Race and Representation: Black Parents’ Hopes for Their Children’s Media (McClain & Mares)
AnneMarie McClain and Marie-Louise Mares surveyed Black parents of 3- to 17-year-olds. This industry-facing report highlights Black parents’ perspectives with regard to fictional TV and film content for their children.
McClain & Mares (2020) Race & Representation Report
McClain & Mares (2020) Race & Representation Executive Summary
McClain & Mares (2020) Race & Representation Tipsheet
Young children’s socio-emotional learning through narratives: affordances of tablets (Peebles, Bonus, & Mares)
In partnership with The Fred Rogers Center, Alanna Peebles, James Alex Bonus, and Marie-Louise Mares looked at how different features of tablet apps help (or hinder) preschool-aged children’s learning from socio-emotional educational narratives.
Children’s reality judgments and learning from educational TV (Mares & Sivakumar)
Marie-Louise Mares and Gayathri Sivakumar published a paper in Developmental Psychology examining how 3- to 5-year-olds make judgments about the reality of fantasy and factual content in educational TV programming and how their judgments predict what they learn from viewing.
Effects of reality judgments on children’s subsequent use of educational TV content (Bonus & Mares)
James Bonus and Marie-Louise Mares collaborated with Sesame Workshop to conduct an experiment examining how 3- to 5-year olds’ judgments about what is real and what’s pretend in a clip from Sesame Street predict their subsequent use of that information in a different context. This study is published in Communication Research.

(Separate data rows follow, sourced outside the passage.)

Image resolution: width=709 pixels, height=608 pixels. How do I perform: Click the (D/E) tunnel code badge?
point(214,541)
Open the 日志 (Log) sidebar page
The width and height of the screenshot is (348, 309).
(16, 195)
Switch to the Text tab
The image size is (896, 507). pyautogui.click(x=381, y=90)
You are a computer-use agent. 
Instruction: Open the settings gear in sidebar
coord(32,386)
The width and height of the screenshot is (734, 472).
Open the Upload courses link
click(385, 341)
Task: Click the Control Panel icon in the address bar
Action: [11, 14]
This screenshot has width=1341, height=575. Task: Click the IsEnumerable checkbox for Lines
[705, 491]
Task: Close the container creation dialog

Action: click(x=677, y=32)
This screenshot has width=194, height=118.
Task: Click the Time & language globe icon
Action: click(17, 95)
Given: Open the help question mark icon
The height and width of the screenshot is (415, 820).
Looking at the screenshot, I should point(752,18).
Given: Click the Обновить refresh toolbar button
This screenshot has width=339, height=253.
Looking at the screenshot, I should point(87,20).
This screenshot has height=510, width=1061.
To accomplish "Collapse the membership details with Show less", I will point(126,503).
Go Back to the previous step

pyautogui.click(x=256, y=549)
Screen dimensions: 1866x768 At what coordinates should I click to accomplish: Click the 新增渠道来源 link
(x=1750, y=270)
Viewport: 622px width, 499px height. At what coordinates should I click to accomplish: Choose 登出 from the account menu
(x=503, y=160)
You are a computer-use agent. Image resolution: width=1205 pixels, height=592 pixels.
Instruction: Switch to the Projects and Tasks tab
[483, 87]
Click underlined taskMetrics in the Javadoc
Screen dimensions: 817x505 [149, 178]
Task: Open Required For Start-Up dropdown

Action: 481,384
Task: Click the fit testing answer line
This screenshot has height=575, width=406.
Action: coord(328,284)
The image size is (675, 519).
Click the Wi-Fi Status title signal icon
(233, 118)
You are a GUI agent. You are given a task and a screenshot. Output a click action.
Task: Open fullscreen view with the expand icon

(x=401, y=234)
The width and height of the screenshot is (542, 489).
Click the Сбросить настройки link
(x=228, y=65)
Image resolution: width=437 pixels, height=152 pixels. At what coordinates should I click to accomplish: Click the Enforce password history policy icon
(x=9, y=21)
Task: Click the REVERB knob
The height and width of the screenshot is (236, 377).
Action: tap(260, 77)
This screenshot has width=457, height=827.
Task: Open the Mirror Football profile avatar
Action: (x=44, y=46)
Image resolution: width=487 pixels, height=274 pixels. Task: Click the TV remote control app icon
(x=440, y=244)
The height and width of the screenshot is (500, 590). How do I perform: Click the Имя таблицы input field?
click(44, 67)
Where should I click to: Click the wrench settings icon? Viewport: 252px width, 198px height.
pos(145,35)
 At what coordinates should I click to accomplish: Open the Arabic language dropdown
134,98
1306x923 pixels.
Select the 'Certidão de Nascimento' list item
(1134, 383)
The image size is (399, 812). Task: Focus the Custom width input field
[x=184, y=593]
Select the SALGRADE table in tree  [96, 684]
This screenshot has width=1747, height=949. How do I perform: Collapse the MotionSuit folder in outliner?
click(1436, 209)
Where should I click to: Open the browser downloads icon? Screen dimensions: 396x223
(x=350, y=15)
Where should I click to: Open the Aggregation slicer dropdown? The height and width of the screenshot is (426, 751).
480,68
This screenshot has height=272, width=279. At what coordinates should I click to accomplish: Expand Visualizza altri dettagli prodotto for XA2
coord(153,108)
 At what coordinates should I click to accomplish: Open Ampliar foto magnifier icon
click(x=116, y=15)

Exposure to educational TV programming and children’s racial/ethnic attitudes (Mares, Sivakumar, & Stephenson)
Marie-Louise Mares, Gayathri Sivakumar, and Laura Stephenson have conducted three studies examining how children interpret the representations of ethnicity in programs such as Dora the Explorer and Ni Hao, Kai Lan. Key questions include (1) relationships between self-selected exposure to such programs and attitudes toward ethnic out-groups and (2) developmental changes in young viewers’ ability to make the connection between animated images and real world exemplars. The paper has been published in a special issue of American Behavioral Scientist.
Interpreting Acts of Hostility and Aggression in Tween Sitcoms (Martins, Mares, Malacane, & Peebles)
Marie-Louise Mares and Alanna Peebles have collaborated with Nicole Martins and Mona Malacane at Indiana University to examine how 9-11 year-olds evaluate scenes of physical and social aggression in the popular tween sitcoms of iCarly and Victorious. The paper was published in 2016 in Communication Research.